Sony: The media giant’s Playstation network went down in April 2011, denying access to its 75 million users worldwide for almost a week. Their handling of the crisis was a lesson in how not to do it. Messages to their users were vague, infrequent and did not recognize the level of frustration experienced by customers. When reports that the personal data of users had been compromised, the damage to Sony’s reputation was colossal.

Twitter: As Twitter’s traffic levels have exploded it has often struggled to cope, experiencing regular issues with downtime. Only in October 2011 the home page was down for more than an hour, with the site suffering serious performance issues even when things got back online.

Netflix: Amusingly for spectators but less so for the company, the Netflix website had an 18 hour crash just after their management team had updated industry analysts on plans to improve customer service.
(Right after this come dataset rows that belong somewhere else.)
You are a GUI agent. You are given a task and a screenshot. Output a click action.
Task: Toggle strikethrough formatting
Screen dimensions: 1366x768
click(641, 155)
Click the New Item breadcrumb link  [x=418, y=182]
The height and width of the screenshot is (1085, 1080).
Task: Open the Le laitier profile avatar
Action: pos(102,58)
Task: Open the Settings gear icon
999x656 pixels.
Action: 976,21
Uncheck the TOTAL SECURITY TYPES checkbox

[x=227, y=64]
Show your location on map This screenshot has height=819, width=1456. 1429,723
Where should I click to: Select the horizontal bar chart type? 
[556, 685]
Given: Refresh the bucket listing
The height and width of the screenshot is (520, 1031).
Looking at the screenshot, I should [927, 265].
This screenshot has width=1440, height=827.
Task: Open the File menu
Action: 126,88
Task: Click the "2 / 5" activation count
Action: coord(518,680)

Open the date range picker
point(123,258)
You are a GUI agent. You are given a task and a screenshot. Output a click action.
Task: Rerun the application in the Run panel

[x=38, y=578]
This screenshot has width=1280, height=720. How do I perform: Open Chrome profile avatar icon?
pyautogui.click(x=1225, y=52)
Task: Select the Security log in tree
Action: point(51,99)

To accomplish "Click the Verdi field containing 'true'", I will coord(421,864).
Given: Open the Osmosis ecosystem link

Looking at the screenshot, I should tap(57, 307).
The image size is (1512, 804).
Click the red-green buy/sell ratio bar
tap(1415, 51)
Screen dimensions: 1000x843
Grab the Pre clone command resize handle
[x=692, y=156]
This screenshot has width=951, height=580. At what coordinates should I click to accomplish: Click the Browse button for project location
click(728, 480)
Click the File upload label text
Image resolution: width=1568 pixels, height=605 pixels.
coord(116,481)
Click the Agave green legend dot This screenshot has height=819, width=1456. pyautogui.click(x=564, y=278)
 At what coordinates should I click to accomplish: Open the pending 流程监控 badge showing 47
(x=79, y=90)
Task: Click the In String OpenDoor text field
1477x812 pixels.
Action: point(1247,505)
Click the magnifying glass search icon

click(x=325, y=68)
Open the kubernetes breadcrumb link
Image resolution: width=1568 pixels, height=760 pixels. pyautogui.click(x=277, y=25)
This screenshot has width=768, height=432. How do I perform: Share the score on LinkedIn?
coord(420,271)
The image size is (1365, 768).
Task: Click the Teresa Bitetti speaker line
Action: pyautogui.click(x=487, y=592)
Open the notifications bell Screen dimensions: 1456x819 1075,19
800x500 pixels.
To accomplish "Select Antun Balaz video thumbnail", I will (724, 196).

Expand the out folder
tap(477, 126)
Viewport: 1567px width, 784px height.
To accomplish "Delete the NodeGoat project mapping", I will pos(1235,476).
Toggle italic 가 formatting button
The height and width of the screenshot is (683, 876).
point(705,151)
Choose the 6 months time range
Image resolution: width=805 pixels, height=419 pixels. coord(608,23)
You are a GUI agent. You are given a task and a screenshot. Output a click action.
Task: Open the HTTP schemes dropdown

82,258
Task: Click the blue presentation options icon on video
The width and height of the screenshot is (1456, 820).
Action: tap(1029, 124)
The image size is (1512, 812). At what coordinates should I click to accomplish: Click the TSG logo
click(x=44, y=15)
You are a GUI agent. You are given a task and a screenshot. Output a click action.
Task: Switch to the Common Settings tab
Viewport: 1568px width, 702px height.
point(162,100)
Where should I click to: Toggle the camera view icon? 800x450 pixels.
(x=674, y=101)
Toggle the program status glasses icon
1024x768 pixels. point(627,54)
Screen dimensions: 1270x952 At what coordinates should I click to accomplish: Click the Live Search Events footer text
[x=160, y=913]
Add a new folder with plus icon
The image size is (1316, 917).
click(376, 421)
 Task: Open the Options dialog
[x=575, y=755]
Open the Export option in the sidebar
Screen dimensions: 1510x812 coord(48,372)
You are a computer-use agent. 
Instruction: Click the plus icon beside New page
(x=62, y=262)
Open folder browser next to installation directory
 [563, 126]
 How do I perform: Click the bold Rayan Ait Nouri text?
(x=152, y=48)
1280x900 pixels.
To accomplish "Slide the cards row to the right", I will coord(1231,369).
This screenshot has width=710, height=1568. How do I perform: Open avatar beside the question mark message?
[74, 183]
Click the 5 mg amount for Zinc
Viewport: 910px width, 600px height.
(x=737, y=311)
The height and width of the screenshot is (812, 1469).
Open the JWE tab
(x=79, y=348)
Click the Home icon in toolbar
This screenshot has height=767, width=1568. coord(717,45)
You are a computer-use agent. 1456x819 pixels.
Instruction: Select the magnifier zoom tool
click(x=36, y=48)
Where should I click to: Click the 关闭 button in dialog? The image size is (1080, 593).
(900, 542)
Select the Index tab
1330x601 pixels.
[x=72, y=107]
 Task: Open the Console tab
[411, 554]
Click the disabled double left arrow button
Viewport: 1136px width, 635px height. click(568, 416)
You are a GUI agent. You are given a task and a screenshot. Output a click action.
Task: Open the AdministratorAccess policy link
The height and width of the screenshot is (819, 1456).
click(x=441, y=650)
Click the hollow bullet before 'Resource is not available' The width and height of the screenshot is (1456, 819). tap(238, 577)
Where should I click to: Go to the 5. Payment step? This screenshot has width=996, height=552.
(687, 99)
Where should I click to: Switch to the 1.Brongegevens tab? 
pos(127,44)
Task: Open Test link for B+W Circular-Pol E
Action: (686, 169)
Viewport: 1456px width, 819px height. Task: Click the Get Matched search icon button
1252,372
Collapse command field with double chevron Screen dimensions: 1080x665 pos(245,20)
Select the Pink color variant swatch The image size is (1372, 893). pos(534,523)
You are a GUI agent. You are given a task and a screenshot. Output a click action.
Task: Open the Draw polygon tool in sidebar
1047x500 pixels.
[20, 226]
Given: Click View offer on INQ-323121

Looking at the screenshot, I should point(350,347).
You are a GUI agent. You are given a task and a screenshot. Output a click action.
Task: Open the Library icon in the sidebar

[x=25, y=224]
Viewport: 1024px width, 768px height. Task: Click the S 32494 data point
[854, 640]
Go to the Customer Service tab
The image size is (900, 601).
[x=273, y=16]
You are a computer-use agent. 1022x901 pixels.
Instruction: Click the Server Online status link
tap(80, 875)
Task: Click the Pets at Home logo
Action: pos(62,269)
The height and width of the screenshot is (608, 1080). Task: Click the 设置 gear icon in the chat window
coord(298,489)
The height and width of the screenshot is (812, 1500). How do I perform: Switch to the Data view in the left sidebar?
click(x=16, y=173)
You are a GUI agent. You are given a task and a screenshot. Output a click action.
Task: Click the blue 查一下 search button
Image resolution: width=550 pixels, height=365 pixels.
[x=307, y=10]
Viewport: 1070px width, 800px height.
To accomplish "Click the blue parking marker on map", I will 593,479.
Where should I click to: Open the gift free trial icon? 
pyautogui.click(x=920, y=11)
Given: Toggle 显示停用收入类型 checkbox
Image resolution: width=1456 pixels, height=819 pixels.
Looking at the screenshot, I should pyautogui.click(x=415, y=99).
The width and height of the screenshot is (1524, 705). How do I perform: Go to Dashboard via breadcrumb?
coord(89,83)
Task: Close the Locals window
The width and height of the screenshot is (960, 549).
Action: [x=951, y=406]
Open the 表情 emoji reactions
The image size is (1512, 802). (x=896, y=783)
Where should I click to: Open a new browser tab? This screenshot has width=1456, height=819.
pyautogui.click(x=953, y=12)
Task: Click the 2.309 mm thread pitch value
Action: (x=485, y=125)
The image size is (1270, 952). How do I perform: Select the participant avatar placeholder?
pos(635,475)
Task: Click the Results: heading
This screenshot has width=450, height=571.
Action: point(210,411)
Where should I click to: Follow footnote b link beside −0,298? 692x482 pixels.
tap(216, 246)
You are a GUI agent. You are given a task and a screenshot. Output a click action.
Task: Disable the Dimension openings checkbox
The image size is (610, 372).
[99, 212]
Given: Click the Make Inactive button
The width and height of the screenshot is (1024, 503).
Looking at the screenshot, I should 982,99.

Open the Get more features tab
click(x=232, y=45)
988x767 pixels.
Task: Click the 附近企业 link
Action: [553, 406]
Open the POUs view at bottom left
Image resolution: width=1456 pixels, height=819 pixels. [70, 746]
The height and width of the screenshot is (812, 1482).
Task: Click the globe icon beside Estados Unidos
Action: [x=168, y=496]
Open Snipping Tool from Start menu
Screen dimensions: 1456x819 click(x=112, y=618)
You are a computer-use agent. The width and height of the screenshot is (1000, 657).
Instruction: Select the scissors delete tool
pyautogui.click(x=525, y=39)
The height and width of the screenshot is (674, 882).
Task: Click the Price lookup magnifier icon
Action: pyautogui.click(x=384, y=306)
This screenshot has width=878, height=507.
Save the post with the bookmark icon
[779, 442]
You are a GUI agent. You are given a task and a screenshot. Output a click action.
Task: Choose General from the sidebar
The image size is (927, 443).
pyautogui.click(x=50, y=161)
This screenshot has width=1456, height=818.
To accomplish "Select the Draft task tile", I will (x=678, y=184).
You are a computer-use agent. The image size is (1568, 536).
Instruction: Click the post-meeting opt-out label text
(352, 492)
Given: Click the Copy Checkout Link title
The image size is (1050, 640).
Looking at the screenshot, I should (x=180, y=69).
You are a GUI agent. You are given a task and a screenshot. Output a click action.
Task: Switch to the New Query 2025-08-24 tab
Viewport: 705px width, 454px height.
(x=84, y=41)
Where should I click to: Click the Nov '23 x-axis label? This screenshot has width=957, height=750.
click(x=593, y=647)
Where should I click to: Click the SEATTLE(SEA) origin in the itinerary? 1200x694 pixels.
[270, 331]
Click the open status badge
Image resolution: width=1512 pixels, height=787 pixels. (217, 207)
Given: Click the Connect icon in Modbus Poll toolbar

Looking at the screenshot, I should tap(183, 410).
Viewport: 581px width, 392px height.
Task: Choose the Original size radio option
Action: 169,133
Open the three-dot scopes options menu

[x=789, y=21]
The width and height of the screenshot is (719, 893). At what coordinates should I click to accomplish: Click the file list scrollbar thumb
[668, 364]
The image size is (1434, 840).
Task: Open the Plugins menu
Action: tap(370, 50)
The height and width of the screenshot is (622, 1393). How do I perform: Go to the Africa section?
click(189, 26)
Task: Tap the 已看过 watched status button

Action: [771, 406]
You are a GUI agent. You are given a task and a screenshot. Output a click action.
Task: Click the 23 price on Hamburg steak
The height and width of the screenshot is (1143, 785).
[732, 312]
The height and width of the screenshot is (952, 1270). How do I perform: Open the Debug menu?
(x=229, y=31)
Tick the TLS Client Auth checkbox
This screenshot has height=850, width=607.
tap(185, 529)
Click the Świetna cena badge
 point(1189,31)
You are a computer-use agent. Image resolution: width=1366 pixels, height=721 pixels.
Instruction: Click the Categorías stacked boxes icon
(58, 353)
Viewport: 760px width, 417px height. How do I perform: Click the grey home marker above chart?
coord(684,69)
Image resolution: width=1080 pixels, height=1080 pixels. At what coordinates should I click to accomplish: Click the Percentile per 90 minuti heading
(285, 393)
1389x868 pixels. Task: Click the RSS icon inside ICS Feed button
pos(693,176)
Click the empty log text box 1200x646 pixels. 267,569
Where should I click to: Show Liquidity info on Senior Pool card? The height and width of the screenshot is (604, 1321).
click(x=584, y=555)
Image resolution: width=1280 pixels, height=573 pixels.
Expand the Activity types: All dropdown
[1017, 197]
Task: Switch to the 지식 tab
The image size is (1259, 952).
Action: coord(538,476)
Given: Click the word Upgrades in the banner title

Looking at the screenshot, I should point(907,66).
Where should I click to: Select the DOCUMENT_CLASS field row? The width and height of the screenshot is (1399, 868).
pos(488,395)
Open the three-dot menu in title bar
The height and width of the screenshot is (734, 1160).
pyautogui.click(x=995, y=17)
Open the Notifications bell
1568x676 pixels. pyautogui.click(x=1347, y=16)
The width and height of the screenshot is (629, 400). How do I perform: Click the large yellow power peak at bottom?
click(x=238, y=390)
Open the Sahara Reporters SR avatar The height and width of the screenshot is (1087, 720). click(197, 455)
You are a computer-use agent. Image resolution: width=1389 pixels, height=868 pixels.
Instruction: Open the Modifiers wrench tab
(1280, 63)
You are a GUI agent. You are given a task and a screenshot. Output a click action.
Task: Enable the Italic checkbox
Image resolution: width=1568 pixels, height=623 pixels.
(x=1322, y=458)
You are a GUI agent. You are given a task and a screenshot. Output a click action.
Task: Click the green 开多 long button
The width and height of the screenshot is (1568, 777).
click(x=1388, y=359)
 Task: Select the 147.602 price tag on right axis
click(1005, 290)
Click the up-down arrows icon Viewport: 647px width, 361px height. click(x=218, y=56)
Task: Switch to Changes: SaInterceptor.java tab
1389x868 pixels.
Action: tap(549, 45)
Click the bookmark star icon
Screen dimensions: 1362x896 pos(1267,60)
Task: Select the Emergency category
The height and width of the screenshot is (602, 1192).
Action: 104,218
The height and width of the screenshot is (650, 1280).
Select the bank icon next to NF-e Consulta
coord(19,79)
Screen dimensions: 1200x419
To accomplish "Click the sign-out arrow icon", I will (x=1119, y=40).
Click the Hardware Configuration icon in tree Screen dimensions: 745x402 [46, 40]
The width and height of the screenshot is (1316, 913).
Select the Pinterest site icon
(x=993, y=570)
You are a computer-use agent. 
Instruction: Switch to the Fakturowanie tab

The companies stock price was already plummeting at the time. Talk about bad timing.

Some of these periods of downtime may not seem such a big deal. But when you consider the hundreds of millions of users and the speed with which people start complaining, the amount of negative feeling generated can be huge.

So what causes major website outages?

The reasons can vary. Usually it’s a technical reason in the background: a physical issue with a data center or even a planned update by the company itself that causes an unforeseen issue. In the case of the Playstation network it was a security breach by hackers that caused Sony to pull the plug and completely reconfigure its security infrastructure.

Whatever the reason for downtime, whether you’re a small business or a giant like those featured here, ensuring your website is up and available to your users is critical.